BW #4: Eating well (solution)

Is it really true that some American children eat less than one vegetable per day? This week, we're looking at data from the National Survey of Children's Health, and see what we can learn.

BW #4: Eating well (solution)

This week’s topic: Vegetables

This week, we’re looking at data from the CDC’s NSCH, focusing on children who rarely eat any vegetables. I asked you to:

  1. Download the topical data file, in SAS format, from:

    https://www2.census.gov/programs-surveys/nsch/datasets/2021/nsch_2021_topical_SAS.zip. Turn it into a data frame. We're only interested in the following columns:

    • FIPSST

    • VEGETABLE

    • FRUIT

    • SUGARDRINK

  2. Turn the FIPSST column into an integer, and make it the index.

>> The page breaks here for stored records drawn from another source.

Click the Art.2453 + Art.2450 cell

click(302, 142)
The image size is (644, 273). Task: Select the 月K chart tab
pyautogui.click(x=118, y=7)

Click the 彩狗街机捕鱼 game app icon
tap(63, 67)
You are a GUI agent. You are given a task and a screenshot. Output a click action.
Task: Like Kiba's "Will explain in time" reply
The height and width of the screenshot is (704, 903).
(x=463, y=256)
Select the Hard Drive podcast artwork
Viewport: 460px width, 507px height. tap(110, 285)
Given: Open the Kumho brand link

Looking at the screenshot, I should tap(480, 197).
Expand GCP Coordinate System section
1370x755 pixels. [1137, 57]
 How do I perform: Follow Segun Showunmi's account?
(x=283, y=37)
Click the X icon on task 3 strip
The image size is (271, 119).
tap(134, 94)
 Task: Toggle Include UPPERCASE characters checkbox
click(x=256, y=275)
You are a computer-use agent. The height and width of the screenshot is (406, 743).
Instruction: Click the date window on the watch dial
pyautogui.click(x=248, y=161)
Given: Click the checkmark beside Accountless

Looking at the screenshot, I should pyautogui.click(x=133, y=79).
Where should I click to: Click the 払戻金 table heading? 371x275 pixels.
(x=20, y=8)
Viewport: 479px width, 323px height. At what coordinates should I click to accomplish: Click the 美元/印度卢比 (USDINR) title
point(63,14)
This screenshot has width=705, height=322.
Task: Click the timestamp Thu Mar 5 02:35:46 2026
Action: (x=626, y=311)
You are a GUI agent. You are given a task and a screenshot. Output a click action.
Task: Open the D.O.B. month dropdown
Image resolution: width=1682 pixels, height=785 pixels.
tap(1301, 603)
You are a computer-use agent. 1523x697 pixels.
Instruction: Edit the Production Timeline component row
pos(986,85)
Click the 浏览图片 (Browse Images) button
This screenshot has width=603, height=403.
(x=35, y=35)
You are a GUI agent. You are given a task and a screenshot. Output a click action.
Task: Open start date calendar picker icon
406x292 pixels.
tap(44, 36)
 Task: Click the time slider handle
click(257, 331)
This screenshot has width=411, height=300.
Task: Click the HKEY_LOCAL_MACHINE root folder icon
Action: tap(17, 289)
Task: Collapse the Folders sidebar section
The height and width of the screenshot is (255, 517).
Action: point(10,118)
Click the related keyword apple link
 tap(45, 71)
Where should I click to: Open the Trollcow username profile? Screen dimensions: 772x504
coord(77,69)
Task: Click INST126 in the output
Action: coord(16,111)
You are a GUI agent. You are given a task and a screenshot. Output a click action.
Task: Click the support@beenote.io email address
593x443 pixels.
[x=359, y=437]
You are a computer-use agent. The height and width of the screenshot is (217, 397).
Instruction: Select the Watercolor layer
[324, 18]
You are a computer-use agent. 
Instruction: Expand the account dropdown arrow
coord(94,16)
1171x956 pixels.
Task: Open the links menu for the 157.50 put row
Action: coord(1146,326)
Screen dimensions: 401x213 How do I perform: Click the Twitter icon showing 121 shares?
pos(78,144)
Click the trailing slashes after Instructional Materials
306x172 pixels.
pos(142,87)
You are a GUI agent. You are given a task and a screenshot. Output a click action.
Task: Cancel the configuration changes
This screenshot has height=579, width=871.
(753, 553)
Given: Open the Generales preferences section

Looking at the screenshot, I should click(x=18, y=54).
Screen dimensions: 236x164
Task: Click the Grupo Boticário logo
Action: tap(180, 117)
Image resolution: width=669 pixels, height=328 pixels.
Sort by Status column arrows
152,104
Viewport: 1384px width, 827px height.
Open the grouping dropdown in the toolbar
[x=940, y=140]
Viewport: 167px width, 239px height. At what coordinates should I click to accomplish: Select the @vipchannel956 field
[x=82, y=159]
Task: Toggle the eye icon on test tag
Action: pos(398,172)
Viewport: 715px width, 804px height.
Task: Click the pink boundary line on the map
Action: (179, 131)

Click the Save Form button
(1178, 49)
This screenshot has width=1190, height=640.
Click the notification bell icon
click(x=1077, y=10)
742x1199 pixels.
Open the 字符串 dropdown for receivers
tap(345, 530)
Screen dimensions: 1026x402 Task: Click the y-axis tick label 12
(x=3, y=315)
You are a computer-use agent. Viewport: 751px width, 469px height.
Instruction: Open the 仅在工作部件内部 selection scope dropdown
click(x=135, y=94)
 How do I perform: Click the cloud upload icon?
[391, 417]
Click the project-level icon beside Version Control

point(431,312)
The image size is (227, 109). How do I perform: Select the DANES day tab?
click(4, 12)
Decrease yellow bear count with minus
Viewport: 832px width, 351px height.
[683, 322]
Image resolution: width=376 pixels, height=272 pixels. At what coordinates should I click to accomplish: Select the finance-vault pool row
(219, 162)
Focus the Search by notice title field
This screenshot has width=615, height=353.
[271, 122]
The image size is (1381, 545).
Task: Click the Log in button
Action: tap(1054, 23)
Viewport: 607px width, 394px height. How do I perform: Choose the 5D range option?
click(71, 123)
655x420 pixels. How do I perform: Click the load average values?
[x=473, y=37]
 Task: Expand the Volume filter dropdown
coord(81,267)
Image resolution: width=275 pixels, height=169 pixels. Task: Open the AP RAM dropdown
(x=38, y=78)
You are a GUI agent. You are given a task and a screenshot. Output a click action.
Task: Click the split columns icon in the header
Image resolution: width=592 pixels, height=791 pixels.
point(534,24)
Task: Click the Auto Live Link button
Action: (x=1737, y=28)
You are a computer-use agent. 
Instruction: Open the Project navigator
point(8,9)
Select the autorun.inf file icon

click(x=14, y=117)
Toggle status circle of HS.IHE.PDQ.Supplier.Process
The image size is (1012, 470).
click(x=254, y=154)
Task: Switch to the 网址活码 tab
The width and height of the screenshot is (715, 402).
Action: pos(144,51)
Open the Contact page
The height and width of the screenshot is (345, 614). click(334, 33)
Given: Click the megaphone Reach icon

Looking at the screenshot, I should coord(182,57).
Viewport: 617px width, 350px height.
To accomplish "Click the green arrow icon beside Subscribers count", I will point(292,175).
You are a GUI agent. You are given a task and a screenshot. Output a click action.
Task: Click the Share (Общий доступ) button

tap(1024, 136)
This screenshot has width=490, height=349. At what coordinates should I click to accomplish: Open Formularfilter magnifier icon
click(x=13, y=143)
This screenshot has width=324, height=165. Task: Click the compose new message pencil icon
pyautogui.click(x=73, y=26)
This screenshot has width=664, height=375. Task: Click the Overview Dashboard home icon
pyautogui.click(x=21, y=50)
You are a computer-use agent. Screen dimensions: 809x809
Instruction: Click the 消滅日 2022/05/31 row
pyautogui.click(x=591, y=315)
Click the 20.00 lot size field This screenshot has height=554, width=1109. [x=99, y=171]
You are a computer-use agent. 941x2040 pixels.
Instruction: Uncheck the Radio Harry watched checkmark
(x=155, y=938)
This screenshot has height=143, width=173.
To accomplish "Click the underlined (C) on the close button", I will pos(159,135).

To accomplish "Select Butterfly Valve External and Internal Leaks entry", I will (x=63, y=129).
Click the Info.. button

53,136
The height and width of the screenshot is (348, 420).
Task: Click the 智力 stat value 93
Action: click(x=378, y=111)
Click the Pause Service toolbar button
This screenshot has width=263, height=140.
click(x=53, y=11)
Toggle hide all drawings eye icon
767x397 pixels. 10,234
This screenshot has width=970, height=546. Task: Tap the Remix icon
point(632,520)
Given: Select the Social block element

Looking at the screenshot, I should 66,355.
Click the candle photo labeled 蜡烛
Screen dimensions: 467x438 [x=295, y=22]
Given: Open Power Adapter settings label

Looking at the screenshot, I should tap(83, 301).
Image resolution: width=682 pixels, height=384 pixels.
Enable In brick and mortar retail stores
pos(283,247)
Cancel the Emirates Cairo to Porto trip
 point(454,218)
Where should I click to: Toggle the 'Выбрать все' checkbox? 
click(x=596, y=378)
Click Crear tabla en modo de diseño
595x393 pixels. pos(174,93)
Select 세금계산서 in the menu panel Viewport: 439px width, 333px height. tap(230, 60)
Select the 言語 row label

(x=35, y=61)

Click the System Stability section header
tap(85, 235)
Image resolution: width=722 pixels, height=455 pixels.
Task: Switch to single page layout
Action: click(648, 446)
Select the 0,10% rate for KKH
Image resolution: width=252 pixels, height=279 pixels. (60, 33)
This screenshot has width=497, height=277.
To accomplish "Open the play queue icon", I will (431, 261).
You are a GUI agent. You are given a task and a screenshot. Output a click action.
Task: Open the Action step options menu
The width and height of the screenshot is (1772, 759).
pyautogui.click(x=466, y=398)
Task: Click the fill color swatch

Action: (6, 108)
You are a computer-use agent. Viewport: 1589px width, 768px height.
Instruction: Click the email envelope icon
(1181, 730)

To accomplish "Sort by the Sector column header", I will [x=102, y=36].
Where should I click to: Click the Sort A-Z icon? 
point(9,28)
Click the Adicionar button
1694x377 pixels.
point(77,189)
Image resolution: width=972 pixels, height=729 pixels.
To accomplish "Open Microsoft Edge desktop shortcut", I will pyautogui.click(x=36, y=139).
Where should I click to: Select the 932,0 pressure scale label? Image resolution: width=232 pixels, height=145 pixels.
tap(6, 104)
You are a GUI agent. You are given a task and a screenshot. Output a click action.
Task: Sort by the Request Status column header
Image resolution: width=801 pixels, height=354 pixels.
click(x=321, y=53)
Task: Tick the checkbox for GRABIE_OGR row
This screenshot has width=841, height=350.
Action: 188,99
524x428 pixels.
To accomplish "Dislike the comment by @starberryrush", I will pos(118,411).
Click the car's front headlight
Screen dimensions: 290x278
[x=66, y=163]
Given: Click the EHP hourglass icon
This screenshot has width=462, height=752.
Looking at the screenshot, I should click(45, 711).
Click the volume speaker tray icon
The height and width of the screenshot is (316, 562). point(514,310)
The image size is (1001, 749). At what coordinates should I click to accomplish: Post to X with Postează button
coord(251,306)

  3. What percentage of children had, on average, less than one vegetable per day during the week preceding the study?

  4. What percentage of children had, on average, less than one vegetable per day and less than one fruit per day during the week preceding the study?

  5. What percentage of children had, on average, less than one vegetable per day and less than one fruit per day and did have a sugary drink during the week preceding the study?

  6. Download the FIPS state reference info, in CSV format, from https://www2.census.gov/geo/docs/reference/state.txt. Turn this into a data frame, with the STATE column as the index. The only other column we care about is STATE_NAME.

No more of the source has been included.